[Problem to work on] Nothing other than the lines from the one containing "This screenshot has height=572, width=917." through the close of the entries below should be printed, each exactly.
◆ ◆ ◆ ◆
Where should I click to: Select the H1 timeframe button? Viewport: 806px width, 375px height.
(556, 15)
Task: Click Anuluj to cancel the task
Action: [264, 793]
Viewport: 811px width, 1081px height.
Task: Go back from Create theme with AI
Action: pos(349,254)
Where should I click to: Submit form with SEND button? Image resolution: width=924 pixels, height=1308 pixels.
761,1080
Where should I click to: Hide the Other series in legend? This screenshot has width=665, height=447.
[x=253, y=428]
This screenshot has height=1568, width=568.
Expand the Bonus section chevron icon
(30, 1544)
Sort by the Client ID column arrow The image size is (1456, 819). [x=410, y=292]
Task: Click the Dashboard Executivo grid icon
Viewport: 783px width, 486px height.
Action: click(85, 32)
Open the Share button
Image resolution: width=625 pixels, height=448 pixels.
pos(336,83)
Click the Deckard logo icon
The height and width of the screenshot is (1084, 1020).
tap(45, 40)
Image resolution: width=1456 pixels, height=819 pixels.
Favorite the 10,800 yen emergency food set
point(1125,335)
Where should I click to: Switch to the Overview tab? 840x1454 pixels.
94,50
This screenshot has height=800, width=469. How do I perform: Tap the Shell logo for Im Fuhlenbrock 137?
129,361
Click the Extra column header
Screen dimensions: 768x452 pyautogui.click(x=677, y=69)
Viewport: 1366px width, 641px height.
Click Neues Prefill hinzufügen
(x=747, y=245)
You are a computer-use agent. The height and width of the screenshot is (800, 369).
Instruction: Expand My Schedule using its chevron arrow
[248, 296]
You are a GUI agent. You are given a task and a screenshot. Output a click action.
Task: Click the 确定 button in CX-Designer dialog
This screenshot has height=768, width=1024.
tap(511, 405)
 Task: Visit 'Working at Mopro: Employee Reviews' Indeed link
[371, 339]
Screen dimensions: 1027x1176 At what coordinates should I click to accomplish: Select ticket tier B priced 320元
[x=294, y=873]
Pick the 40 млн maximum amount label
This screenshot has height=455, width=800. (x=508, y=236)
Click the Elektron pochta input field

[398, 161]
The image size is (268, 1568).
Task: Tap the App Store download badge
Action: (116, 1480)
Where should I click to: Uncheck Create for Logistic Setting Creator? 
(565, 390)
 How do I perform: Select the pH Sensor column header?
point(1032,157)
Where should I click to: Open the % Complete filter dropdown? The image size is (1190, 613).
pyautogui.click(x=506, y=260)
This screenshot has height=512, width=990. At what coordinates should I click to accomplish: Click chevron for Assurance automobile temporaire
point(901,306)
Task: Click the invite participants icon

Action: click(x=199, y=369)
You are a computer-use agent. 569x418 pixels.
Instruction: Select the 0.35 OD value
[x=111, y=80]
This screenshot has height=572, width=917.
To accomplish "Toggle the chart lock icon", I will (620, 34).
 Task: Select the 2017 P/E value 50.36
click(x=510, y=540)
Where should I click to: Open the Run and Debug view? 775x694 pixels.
◆ ◆ ◆ ◆
[Exercise output]
This screenshot has height=572, width=917.
To accomplish "Toggle the chart lock icon", I will (620, 34).
 Task: Select the 2017 P/E value 50.36
click(x=510, y=540)
Where should I click to: Open the Run and Debug view? 775x694 pixels.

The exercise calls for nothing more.